Answer

**step1** Understanding the problem

The problem asks us to determine the "gradient" of a curve defined by the equation $$y = x\sqrt{x} - x + 4$$ at a specific point where the value of $$x$$ is 4.

**step2** Analyzing the mathematical concepts involved

In mathematics, the "gradient of a curve at a point" is a concept that describes the steepness or slope of the curve at that exact location. To find this instantaneous steepness for a non-linear curve, advanced mathematical tools from calculus, specifically differentiation, are typically used.
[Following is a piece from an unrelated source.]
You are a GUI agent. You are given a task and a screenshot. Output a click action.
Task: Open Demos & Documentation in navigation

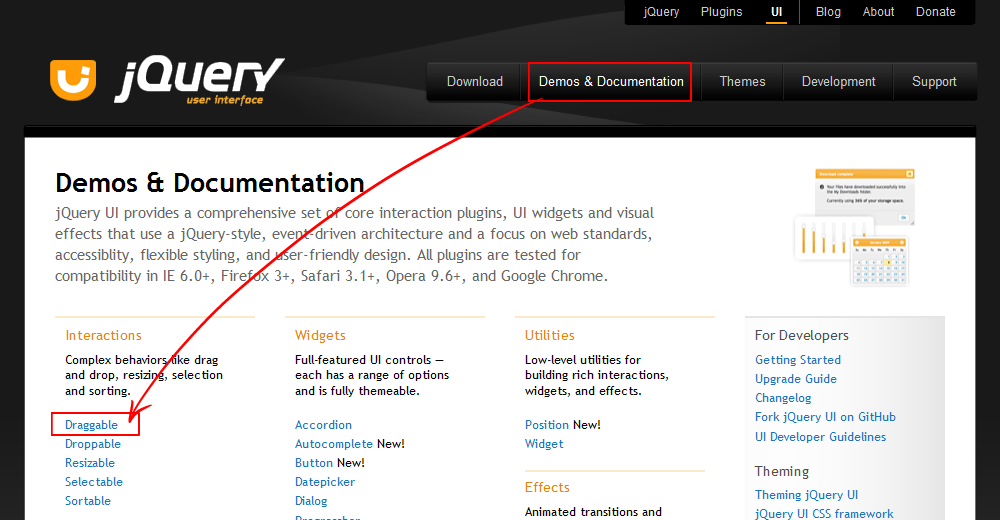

Furthermore, the equation itself, $$y = x\sqrt{x} - x + 4$$, contains operations like the square root (represented by $$\sqrt{x}$$) and the use of variables in a functional relationship (like $$y$$ depending on $$x$$), which are concepts introduced in middle school or higher grades, not within the Common Core standards for grades K-5.

**step3** Assessing applicability of elementary school methods

As a mathematician, my responses are constrained to follow Common Core standards from grade K to grade 5 and explicitly avoid methods beyond the elementary school level, such as algebraic equations or calculus. Within elementary school mathematics, students learn about basic arithmetic, place value, and fundamental shapes. While they might encounter the idea of "steepness" in a general sense (e.g., a steep hill), the precise calculation of the gradient of a curve at a single point, especially for an equation involving square roots and exponents (as $$x\sqrt{x}$$ can be written as $$x^{3/2}$$), is not covered. Elementary school mathematics does not provide the tools or concepts necessary to solve this problem as it is stated.

**step4** Conclusion regarding problem solvability within constraints

Given the strict limitation to elementary school level mathematics (K-5 Common Core standards), it is not possible to provide a correct and mathematically sound step-by-step solution for finding the gradient of the curve $$y = x\sqrt{x} - x + 4$$ at the point $$x=4$$. The problem requires concepts and methods (like calculus) that are significantly beyond the scope of elementary education.